Stated problem A:
Could you repeat the rows below word for word, from the line that contains "You are a computer-use agent. This" through the last of the rows, with both ends included?

============================================================

Specifically, the adhesive agent 48a' disposed outside (opposite to
the common bump electrode 42a') of the individual bump electrode
42b extends from a top of the individual metallic layer 40c to a
top of the vibration plate 31 beyond an end of the individual
metallic layer 40c in the second direction y. Adhesive agent 48b'
disposed between the individual bump electrode 42b and the common
bump electrode 42a' extends from a top of the piezoelectric layer
38 outside of the second common metallic layer 40b (the
piezoelectric element 32) to a top of the second common metallic
layer 40b beyond the element end 34a on one side of the
piezoelectric element 32 in the second direction y. The adhesive
agent 48b' covers the element end 34a on one side of the
piezoelectric element 32 in the second direction y. This prevents
deformation of the piezoelectric element 32 at the element end 34a.
Adhesive agent 48c' disposed inside (opposite to the individual
bump electrode 42b) of the common bump electrode 42a' extends from
a top of the second common metallic layer 40b to a position
overlapping one side of the defining region 35 beyond an end of the
second common metallic layer 40b in the second direction y. The
adhesive agent 48c' covers one end of the defining region 35. This
prevents deformation of the piezoelectric element 32 at one end of
the defining region 35. Adhesive agent 48d' covering the first
common metallic layer 40a extends from a position overlapping the
other side of the defining region 35 to a top of the vibration
plate 31 beyond the first common metallic layer 40a in the second
direction y. The adhesive agent 48d' covers the other end of the
defining region 35. This prevents deformation of the piezoelectric
element 32 at the other end of the defining region 35. Other
components have the same configuration as that of the first
embodiment described above, and thus descriptions thereof will be
omitted.

============================================================

Stated problem B:
How would you translate this sentence from the passage on adhesive agents into Spanish: "This prevents deformation of the piezoelectric element 32 at the element end 34a."?

[Excerpt from a data file]
============================================================

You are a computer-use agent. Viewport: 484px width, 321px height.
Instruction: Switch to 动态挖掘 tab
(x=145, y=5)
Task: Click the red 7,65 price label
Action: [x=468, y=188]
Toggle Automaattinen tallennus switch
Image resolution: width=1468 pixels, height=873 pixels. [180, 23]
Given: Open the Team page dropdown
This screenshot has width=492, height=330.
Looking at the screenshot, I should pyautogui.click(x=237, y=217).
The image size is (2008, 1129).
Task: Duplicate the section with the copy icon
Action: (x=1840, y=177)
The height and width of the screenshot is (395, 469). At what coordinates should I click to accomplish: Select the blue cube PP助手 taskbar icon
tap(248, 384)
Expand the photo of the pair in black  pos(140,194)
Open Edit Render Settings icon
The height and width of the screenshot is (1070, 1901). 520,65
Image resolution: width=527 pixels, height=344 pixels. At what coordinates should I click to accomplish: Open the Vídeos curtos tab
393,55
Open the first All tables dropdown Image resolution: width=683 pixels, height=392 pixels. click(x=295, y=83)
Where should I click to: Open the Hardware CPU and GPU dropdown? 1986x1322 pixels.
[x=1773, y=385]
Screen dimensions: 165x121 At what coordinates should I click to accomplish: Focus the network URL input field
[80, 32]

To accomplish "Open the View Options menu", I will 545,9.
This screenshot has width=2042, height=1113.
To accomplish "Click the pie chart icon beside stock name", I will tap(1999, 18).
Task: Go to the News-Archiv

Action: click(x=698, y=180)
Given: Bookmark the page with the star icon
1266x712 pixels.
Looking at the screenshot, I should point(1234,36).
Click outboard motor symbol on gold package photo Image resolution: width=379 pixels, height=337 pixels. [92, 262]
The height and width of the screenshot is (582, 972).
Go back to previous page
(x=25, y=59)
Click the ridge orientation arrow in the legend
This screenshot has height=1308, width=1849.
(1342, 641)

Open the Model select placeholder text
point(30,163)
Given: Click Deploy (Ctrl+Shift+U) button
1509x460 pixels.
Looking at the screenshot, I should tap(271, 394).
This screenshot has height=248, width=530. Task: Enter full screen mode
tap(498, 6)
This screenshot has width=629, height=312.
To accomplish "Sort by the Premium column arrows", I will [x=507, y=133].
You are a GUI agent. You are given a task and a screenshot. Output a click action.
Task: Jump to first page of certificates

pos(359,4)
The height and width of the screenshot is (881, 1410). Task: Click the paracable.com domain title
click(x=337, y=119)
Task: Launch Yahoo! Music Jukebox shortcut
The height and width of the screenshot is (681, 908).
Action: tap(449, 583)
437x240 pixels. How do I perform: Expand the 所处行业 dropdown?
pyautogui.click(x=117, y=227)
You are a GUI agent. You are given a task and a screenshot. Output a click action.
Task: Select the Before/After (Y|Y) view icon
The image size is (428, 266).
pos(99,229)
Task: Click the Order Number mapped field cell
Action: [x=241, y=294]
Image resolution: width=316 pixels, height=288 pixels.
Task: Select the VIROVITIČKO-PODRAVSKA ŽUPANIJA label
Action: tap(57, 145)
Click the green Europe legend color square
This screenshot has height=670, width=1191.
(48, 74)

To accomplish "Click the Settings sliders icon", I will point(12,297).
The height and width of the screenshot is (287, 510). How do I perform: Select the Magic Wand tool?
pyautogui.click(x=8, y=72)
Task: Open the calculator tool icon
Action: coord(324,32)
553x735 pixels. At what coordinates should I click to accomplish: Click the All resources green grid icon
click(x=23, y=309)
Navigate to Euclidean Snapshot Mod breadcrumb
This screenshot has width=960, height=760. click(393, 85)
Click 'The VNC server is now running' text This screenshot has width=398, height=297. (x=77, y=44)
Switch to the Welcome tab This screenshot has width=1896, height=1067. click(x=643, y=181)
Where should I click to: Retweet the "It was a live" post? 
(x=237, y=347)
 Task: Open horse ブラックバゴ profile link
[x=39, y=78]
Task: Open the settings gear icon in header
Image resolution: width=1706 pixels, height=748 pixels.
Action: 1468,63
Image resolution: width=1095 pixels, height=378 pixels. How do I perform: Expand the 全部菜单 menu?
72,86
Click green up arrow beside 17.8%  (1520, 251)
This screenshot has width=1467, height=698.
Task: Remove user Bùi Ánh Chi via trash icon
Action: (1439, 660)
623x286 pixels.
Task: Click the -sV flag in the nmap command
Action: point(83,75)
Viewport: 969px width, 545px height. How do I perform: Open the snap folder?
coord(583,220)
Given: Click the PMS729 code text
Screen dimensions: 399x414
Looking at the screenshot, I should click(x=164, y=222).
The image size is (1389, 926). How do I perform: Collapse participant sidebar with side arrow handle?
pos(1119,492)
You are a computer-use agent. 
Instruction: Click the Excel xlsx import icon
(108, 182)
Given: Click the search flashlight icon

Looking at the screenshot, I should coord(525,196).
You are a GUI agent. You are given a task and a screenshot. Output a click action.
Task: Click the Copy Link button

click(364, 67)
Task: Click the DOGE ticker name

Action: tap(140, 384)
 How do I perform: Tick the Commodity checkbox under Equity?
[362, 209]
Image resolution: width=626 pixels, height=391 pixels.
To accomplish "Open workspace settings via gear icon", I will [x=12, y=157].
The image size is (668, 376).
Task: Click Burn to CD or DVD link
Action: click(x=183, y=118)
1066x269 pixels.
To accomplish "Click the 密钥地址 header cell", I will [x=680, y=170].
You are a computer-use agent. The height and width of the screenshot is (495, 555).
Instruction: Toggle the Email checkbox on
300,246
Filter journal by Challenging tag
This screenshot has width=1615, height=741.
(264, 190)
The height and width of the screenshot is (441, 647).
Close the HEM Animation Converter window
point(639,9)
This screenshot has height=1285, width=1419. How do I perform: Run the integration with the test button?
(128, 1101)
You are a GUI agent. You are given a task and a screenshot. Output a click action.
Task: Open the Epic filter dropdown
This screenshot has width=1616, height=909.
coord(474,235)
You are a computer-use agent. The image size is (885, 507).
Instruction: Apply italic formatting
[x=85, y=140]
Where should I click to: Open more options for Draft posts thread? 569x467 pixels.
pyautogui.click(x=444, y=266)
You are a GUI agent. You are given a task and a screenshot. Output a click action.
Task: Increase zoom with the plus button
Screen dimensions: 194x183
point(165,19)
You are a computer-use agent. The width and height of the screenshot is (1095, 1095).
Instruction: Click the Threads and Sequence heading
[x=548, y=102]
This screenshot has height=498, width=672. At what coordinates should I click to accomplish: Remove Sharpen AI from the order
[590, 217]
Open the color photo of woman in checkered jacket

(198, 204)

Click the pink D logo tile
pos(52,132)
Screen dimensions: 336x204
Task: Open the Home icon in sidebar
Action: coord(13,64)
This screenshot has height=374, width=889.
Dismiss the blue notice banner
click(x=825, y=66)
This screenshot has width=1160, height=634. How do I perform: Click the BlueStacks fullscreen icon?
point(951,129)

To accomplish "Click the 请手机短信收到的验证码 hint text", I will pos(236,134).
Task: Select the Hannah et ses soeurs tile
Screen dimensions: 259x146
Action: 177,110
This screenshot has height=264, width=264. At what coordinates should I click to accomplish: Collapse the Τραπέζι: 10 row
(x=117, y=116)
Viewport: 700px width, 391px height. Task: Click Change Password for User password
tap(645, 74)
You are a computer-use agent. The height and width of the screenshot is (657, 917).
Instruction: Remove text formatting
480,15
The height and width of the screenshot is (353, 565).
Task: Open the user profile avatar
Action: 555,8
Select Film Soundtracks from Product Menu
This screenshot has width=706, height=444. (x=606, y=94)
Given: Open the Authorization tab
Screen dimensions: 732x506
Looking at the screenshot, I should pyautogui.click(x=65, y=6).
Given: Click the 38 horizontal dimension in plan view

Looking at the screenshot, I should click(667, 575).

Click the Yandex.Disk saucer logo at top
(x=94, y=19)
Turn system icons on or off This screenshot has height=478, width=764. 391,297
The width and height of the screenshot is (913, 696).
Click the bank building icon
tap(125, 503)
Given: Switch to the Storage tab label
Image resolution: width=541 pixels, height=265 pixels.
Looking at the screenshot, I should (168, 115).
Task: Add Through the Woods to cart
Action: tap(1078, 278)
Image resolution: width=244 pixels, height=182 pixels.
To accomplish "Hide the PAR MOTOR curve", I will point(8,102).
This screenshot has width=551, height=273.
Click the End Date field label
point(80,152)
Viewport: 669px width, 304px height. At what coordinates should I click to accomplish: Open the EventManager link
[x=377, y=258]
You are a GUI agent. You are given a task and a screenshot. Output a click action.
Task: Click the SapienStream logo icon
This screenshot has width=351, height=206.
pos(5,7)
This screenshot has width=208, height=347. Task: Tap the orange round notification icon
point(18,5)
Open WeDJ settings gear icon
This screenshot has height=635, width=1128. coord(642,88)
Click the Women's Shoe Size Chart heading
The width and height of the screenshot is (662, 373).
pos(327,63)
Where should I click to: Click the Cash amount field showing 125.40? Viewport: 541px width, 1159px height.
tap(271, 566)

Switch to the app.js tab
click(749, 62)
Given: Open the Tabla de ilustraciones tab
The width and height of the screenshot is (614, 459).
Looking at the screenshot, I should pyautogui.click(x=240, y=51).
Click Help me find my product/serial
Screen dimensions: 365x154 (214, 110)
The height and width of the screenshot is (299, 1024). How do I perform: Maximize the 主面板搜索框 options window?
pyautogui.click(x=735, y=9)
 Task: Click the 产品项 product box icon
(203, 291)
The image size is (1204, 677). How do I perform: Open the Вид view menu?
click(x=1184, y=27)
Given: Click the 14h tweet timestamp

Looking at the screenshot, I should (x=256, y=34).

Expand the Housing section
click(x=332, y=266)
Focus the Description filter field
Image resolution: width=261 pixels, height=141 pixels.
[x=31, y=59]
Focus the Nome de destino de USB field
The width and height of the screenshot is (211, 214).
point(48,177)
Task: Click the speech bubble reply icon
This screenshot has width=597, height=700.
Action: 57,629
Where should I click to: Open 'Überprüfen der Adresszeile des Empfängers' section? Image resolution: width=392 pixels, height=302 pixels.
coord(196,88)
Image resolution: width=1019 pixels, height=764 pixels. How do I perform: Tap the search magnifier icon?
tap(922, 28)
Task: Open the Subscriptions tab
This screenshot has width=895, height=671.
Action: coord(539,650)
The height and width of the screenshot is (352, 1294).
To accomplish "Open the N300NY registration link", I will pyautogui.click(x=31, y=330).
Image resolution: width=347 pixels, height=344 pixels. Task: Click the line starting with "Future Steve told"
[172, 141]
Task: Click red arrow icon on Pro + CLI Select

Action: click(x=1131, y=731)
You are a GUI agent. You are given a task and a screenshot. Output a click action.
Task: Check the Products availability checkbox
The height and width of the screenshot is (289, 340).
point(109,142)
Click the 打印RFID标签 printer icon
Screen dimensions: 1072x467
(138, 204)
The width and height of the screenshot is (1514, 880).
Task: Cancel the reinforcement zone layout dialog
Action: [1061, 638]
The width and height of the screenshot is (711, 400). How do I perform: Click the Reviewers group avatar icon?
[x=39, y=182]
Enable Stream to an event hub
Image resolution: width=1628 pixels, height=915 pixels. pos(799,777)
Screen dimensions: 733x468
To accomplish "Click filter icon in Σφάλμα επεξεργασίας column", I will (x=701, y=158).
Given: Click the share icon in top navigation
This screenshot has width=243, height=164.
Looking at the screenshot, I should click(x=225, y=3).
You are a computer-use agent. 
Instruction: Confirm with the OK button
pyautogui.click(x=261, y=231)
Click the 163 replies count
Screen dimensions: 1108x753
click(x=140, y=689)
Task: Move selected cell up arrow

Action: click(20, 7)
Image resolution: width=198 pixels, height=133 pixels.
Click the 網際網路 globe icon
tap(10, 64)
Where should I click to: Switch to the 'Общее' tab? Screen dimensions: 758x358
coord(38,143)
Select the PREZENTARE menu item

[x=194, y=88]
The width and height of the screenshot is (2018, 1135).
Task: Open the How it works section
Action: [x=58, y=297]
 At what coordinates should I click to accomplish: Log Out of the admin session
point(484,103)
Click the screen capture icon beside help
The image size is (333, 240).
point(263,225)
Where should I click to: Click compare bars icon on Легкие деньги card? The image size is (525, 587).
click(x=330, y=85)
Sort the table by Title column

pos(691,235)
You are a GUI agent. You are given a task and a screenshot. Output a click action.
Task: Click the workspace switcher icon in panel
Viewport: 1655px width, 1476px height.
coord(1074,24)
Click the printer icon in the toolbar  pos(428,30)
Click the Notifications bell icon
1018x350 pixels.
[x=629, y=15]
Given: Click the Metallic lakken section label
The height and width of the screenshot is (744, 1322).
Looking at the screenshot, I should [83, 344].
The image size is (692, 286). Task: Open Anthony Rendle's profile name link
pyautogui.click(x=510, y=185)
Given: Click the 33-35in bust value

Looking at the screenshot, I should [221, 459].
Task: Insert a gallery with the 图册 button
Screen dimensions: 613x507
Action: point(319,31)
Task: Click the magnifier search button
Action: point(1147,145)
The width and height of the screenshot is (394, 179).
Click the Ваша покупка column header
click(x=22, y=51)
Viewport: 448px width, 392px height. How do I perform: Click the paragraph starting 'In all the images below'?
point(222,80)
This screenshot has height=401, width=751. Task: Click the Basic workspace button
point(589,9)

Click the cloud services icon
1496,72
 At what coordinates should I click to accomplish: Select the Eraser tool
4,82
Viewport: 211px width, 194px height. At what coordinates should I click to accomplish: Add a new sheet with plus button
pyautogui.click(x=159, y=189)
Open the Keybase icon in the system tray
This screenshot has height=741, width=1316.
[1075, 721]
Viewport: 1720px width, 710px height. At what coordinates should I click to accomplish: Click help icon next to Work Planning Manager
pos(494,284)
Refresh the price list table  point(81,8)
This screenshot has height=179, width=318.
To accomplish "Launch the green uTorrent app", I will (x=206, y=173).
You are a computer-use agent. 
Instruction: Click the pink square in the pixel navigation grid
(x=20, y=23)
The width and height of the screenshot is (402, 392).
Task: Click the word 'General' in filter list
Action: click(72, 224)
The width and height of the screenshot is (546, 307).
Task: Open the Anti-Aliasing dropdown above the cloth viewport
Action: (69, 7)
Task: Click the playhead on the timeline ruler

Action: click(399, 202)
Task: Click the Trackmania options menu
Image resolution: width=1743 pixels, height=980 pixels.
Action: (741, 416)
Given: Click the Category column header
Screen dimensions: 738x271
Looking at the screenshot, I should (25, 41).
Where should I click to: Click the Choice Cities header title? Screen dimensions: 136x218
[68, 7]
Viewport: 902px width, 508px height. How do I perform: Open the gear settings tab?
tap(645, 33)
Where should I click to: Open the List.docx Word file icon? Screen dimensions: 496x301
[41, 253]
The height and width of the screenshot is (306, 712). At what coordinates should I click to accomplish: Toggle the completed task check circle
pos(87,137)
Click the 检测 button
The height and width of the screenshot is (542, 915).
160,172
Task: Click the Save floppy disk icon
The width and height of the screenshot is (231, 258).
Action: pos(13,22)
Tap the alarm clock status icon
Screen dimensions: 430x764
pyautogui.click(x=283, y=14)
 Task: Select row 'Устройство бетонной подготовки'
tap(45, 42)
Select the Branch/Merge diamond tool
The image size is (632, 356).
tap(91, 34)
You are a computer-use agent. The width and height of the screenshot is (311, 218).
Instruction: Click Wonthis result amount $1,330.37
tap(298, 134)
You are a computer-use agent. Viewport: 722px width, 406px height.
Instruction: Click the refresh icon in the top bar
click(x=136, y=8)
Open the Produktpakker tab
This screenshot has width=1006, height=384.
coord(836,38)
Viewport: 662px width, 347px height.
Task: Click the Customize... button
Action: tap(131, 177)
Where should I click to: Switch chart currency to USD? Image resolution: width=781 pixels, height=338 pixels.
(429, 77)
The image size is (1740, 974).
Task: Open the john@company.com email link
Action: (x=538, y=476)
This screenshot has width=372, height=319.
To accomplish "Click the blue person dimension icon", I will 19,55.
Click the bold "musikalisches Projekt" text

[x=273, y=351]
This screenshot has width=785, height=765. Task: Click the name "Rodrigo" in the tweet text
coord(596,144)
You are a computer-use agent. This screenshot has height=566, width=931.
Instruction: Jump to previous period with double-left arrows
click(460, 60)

============================================================

Expected output A:
You are a computer-use agent. This screenshot has height=566, width=931.
Instruction: Jump to previous period with double-left arrows
click(460, 60)

Expected output B:
Esto evita la deformación del elemento piezoeléctrico 32 en el extremo de elemento 34a.